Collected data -
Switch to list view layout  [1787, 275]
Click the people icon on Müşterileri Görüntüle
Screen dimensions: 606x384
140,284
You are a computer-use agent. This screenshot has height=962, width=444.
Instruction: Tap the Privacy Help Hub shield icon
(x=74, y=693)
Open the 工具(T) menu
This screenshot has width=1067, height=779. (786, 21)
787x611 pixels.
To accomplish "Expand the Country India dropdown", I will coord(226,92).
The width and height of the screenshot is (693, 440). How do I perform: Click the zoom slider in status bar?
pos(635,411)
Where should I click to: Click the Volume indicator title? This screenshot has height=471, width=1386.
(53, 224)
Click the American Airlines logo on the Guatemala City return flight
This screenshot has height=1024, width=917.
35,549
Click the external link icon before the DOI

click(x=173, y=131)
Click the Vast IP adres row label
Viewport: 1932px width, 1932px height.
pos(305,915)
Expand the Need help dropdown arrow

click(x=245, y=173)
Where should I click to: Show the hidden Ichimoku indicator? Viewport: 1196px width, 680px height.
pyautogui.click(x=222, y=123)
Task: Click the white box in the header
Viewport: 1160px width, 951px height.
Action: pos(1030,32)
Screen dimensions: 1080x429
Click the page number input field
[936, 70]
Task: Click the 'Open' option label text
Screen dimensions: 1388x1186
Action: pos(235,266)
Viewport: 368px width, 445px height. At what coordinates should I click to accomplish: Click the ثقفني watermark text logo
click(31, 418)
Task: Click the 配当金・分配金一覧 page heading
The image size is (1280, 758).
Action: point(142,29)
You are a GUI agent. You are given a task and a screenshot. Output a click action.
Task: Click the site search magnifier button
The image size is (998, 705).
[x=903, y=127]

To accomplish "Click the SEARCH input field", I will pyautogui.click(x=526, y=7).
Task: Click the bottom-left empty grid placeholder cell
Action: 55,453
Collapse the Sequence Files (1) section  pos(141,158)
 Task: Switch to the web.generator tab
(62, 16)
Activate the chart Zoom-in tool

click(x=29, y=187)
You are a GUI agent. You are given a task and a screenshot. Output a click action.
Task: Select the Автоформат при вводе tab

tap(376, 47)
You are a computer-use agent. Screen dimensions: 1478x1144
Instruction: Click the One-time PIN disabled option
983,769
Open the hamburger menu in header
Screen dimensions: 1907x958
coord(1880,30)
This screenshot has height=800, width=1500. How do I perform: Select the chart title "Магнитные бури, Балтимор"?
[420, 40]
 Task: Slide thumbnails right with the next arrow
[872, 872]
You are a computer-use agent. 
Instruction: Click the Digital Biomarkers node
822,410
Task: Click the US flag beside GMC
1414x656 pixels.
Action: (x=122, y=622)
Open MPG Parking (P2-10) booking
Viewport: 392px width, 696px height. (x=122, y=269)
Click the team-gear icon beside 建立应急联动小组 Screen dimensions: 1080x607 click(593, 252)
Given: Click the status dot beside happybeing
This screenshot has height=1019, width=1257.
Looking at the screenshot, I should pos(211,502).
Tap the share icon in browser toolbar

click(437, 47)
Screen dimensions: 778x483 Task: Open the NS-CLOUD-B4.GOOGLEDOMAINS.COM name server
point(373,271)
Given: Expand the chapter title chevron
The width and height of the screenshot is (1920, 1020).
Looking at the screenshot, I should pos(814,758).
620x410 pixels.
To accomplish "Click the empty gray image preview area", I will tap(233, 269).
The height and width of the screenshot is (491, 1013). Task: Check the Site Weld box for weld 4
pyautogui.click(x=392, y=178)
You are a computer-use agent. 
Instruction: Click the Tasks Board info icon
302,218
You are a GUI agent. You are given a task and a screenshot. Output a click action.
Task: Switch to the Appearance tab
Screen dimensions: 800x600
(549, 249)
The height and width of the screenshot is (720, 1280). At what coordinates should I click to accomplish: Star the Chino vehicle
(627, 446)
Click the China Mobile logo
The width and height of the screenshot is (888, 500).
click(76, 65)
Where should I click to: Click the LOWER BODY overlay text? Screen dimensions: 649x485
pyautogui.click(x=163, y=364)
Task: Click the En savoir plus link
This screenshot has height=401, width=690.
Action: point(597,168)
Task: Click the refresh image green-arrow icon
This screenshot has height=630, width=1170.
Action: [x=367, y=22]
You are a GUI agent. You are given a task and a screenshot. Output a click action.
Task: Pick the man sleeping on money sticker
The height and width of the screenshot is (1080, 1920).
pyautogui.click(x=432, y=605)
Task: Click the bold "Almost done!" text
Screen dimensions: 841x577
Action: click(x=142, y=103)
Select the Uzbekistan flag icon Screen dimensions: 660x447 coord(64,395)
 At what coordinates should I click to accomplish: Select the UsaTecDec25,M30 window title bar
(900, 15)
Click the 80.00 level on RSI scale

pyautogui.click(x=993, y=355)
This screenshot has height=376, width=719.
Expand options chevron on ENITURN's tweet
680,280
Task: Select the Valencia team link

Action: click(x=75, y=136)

PROBLEM - The reply must consist solely of the lines from the one containing "Task: Switch to the Appearance tab" through the last line of the data, reproduced exactly.

ANSWER BOX -
Task: Switch to the Appearance tab
Screen dimensions: 800x600
(549, 249)
The height and width of the screenshot is (720, 1280). At what coordinates should I click to accomplish: Star the Chino vehicle
(627, 446)
Click the China Mobile logo
The width and height of the screenshot is (888, 500).
click(76, 65)
Where should I click to: Click the LOWER BODY overlay text? Screen dimensions: 649x485
pyautogui.click(x=163, y=364)
Task: Click the En savoir plus link
This screenshot has height=401, width=690.
Action: point(597,168)
Task: Click the refresh image green-arrow icon
This screenshot has height=630, width=1170.
Action: [x=367, y=22]
You are a GUI agent. You are given a task and a screenshot. Output a click action.
Task: Pick the man sleeping on money sticker
The height and width of the screenshot is (1080, 1920).
pyautogui.click(x=432, y=605)
Task: Click the bold "Almost done!" text
Screen dimensions: 841x577
Action: click(x=142, y=103)
Select the Uzbekistan flag icon Screen dimensions: 660x447 coord(64,395)
 At what coordinates should I click to accomplish: Select the UsaTecDec25,M30 window title bar
(900, 15)
Click the 80.00 level on RSI scale

pyautogui.click(x=993, y=355)
This screenshot has height=376, width=719.
Expand options chevron on ENITURN's tweet
680,280
Task: Select the Valencia team link

Action: click(x=75, y=136)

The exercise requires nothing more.